Many good ideas for the development of airships have yet to be fully explored. Airship structures can be rigid, semi-rigid or non-rigid. Shapes can range from tubular to catamaran to disks or spheres. Similarly, many materials can be used to build envelopes and gas cells. Finally, many methods exist to adjust buoyancy. Ballast can be taken on/off, or gas can be vented (if hydrogen is used). The lifting gas can be heated, cooled or compressed. Aerodynamic lift can be obtained in conjunction with engine thrust. Of course, all these approaches can be used in some combination. At this point the dominant design for a cargo airship has yet to be proven, but BASI has come to come conclusions on our design of a robust airships for cold climates.

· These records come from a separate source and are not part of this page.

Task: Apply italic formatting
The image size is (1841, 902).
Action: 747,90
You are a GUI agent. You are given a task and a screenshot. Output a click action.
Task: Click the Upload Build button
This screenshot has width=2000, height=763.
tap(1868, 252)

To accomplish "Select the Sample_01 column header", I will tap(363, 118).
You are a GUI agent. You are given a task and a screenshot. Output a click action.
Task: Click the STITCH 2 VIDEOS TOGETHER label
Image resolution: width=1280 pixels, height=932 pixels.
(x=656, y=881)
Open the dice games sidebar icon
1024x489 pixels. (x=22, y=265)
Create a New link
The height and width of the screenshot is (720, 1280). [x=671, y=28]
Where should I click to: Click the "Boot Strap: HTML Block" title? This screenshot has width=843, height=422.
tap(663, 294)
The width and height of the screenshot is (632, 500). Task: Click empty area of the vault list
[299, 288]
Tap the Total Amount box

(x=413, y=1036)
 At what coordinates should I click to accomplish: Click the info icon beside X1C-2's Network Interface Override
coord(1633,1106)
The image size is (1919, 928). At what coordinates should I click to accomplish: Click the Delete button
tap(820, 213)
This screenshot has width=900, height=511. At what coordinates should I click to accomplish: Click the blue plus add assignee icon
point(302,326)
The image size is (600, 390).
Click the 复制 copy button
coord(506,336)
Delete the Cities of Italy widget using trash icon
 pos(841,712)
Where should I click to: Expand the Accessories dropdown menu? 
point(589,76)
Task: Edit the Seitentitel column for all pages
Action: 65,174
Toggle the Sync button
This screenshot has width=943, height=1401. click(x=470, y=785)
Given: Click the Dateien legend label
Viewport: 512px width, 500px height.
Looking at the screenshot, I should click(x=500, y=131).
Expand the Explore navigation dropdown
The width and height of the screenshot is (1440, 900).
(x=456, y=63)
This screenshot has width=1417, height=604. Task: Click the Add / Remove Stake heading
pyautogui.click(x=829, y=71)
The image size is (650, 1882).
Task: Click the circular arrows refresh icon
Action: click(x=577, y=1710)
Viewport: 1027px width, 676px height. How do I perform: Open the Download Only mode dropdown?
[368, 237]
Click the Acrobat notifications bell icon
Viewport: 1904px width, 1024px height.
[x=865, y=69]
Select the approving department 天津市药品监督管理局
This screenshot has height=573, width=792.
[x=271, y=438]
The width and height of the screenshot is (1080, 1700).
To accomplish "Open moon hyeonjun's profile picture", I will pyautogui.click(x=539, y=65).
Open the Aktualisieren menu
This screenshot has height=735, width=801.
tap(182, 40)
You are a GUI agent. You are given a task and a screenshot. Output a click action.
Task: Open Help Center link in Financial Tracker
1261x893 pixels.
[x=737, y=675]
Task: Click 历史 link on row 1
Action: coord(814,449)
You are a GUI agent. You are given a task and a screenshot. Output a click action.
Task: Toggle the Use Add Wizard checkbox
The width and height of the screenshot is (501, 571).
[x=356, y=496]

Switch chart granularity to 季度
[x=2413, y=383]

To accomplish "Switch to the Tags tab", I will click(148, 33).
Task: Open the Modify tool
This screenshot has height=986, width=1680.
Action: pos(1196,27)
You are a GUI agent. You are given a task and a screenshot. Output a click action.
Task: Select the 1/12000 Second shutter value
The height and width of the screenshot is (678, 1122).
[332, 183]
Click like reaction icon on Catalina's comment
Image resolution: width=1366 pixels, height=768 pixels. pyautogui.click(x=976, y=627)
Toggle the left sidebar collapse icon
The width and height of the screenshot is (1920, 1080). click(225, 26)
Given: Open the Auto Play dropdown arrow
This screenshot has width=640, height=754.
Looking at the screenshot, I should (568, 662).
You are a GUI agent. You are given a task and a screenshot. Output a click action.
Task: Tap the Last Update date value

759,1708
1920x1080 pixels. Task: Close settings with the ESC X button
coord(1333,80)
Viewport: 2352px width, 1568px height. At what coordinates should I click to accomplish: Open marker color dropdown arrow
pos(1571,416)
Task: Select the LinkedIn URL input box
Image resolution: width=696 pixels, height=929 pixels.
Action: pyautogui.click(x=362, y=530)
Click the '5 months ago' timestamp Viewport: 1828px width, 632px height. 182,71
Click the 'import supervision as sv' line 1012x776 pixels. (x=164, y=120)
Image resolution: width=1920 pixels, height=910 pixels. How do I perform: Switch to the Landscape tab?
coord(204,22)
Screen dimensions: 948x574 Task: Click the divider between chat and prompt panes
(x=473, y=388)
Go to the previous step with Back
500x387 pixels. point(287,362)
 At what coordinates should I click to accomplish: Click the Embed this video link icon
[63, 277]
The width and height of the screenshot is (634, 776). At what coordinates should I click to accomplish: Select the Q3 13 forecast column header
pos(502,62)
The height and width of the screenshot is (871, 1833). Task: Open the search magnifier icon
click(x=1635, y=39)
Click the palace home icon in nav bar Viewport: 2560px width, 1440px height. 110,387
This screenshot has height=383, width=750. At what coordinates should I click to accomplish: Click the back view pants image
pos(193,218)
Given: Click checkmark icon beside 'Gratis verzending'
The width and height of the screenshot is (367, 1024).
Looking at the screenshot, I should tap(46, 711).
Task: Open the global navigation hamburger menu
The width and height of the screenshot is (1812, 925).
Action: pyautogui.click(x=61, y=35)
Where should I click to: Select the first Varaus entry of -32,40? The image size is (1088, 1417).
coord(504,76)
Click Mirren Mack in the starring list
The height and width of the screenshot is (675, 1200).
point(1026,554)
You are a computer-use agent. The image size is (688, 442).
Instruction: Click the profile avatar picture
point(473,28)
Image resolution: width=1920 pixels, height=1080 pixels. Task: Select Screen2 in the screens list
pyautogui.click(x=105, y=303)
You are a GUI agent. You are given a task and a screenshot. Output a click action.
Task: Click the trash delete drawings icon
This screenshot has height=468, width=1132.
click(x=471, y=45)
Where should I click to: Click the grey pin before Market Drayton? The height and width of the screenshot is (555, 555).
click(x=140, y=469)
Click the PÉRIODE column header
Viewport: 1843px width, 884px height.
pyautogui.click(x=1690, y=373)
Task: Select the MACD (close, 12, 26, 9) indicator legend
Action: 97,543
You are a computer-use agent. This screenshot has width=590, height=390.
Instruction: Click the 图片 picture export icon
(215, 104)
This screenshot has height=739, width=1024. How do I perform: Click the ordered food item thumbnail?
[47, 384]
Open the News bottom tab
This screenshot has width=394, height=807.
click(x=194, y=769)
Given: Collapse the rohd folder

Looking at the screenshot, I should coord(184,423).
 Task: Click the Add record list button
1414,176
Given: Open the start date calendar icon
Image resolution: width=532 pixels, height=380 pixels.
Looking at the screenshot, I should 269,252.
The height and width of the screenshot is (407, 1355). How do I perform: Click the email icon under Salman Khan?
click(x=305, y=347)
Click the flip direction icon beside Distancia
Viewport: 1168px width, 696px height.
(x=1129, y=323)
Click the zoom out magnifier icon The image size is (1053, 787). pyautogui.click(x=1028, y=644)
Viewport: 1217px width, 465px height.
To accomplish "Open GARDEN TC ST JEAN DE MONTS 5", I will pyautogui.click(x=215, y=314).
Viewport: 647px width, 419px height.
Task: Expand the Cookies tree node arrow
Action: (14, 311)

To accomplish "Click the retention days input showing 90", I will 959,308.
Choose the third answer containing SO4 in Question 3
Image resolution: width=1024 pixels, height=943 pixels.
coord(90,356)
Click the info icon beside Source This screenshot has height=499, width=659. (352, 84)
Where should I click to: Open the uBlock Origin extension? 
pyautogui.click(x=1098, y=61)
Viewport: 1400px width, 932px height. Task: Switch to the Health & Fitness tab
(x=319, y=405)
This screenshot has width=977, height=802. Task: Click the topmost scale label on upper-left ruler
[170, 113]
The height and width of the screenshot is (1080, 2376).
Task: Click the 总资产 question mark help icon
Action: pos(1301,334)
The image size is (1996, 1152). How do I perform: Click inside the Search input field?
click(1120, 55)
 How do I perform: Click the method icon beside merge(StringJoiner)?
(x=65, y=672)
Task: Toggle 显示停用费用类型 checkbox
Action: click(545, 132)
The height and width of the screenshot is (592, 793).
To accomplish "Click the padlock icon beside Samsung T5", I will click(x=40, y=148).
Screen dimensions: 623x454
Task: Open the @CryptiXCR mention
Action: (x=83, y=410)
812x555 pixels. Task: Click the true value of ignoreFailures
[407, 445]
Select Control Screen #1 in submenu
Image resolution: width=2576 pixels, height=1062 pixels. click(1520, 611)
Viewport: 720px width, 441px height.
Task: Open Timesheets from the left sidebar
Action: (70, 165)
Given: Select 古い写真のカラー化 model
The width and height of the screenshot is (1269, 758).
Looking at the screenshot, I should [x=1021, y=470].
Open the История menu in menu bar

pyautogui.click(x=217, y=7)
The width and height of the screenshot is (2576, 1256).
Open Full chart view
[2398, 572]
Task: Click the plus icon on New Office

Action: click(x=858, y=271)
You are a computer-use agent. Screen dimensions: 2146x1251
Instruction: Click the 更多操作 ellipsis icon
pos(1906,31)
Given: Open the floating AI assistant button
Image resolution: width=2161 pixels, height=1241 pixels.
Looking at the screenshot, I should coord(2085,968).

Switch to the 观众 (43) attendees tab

A rigid, tubular airship design has advantages in locations that experience wide temperature swings. The gas cells inside the hull of the airship can expand or contract with temperature changes and not affect the operations of the aircraft.
The BASI airship operates only from fixed bases, and lands on a rotating terminal. This allows for some systems to be located on the ground, rather than on the airship. For example, access to ground-power reduces the weight and need for on-board electrical power during mooring and transshipping cargo. Ground-handling equipment, e.g. fork-lift trucks, can be stages at the base. Perhaps most important, a simpler water-based ballasting system can be used water ballast can be available at each location to offset weight changes.
A hybrid-electric prolusion system is used to power the airship. Initially, standard turbine generators will be employed, but the plan is to eventually shift to hydrogen fuel in order to eliminate carbon emissions.
The gas cells are designed to hold either hydrogen or helium. The gas cells are protected with a proprietary system of fire-resistant materials and a fire wall.